That same year the musicologist Dr Harald Eggebrecht wrote about her in the Süddeutsche Zeitung: “[She] plays the alto saxophone so elegantly and effortlessly that the beauty of the sound she conjures up in Debussy’s Rhapsody for Saxophone and Piano beguiles her listeners.”
Asya Fateyeva, born on the Crimean peninsula in 1990, has a wide repertoire which includes original works written for her instrument, as well as Baroque, Classical and Romantic pieces which she often arranges herself. Fateyeva has set herself the goal of seeing the classical saxophone gain its rightful place in the music world. Now a resident of Hamburg, she began teaching Classical Saxophone at the Musikhochschule Münster in 2014.
The list of Asya Fateyeva’s awards and scholarships is long. As well as coming third in the Adolphe Sax International Competition in 2014, she won numerous first prizes in international competitions in Russia, France and Germany. She also won the German Music Competition in 2012 and, among other awards, received the ZEIT Foundation’s Gerd Bucerius Scholarship and an award from the Orpheum Foundation. In 2015 Asya Fateyeva received the Berenberg Culture Award, endowed with 10,000 euros. Professor Hermann Rauhe, a Member of the Board of Trustees, praised her, saying: “Asya Fateyeva has exceptional talent and stands out from other musicians on account of her warm, elegant playing.”
In the 2015/16 season alone Asya Fateyeva was invited to play concerts in numerous famous concert halls, including in the Gewandhaus in Leipzig (together with the MDR Symphony Orchestra conducted by Kristjan Järvi), in the Berliner Philharmonie, the Konzerthaus Berlin and the Mariinsky Theatre in St Petersburg. She also played at the Lucerne Festival.

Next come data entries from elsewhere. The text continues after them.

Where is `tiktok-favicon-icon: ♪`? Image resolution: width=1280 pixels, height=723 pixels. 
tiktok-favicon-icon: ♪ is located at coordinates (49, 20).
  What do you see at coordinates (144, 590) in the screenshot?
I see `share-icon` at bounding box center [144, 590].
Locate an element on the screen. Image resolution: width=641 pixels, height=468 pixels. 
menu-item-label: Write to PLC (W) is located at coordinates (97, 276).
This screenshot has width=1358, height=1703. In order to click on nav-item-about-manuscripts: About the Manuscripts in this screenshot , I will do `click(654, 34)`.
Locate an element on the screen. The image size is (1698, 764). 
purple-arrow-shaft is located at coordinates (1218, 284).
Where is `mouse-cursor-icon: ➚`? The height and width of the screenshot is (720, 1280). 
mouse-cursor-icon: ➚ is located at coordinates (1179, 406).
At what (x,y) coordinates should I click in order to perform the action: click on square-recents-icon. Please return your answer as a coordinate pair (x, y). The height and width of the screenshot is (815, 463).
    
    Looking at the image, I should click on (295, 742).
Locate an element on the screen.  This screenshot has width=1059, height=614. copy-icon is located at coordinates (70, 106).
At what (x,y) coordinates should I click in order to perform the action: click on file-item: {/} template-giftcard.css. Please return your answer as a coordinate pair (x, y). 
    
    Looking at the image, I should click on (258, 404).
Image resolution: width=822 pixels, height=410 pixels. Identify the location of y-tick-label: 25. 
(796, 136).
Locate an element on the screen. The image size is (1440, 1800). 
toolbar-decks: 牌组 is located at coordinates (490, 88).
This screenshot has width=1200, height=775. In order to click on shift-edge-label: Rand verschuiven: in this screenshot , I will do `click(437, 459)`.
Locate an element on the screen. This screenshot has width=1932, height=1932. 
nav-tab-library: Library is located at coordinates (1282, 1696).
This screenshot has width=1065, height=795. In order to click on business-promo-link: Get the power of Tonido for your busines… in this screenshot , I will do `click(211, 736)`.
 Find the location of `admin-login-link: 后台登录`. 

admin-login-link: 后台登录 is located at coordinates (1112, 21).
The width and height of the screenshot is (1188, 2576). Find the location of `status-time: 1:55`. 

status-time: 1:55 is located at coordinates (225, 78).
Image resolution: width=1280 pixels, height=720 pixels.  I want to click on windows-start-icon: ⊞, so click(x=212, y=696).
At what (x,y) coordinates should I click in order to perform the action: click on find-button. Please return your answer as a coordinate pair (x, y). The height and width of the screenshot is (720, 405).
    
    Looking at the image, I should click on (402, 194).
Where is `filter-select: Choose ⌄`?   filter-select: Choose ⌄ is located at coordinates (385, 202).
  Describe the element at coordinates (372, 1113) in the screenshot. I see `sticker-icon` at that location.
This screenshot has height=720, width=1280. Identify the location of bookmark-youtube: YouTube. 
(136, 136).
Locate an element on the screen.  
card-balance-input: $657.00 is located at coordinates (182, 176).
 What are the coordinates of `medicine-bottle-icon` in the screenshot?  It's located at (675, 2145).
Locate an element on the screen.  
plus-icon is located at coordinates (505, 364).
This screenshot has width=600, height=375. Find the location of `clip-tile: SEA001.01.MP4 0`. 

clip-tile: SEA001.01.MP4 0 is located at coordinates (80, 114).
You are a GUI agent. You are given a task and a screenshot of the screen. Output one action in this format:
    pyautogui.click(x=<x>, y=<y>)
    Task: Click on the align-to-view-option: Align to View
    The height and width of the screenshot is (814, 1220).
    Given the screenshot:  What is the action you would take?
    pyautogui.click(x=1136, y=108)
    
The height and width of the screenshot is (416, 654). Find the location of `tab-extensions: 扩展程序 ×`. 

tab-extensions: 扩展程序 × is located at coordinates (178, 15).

Further highlights have included performances with the Vienna Symphony Orchestra conducted by Vladimir Fedoseyev in the Musikverein Vienna, with the Tchaikovsky Radio Symphony Orchestra, the Ukrainian National Philharmonic, the Istanbul State Symphony Orchestra and the Giuseppe Verdi Symphony Orchestra of Milan. She has also played with orchestras from Bochum, Bonn, Frankfurt an der Oder and Kassel. Her concerts at festivals in Colmar, Fermo, Cologne, Moscow and St Petersburg, at the Mecklenburg-Western Pomeranian Festival and the Music Festival Spannungen in Heimbach struck a chord with many.
As winner of the first prize at the German Music Competition in 2012, Asya Fateyeva recorded her debut album of works by Mishat, Ibert (for alto saxophone and orchestra), Albright and Decruck (for alto saxophone and piano) in 2015. The project was funded by the German Music Council in cooperation with Deutschlandradio. She won the Best Newcomer ECHO Klassik 2016 award for this CD, which was released under the Genuin classics label.
Asya Fateyeva went on to record the CD Fantasia in 2016 together with the clarinettist Sabine Meyer and the Alliage Quintet. It was released by Sony Classic.
The daughter of a professional footballer, Asya Fateyeva began taking piano lessons with Valentina Nikishina at the age of six. It was Lilija Russanova, her teacher from the age of ten in Simferopol, who gave her an understanding of the French saxophone tradition. Later, she was taught by Professor Margarita Shaposhnikova at the famous Gnessin Institute in Moscow, and took master classes in Gap, France. Asya Fateyeva moved to Germany in 2004. At the Hochschule für Musik und Tanz Köln she was first taught as a junior student by Professor Daniel Gauthier for two years before progressing to her regular course of studies in the French Canadian’s class. Study trips to France, where she was taught by Claude Delangle in Paris and Jean-Denis Michat in Lyons, provided crucial creative inspiration. In 2016 she successfully completed a postgraduate degree in chamber music with her duo partner, the pianist Valeriya Myrosh, at the Hamburg School of Music and Theatre, where her teacher was Professor Niklas Schmidt.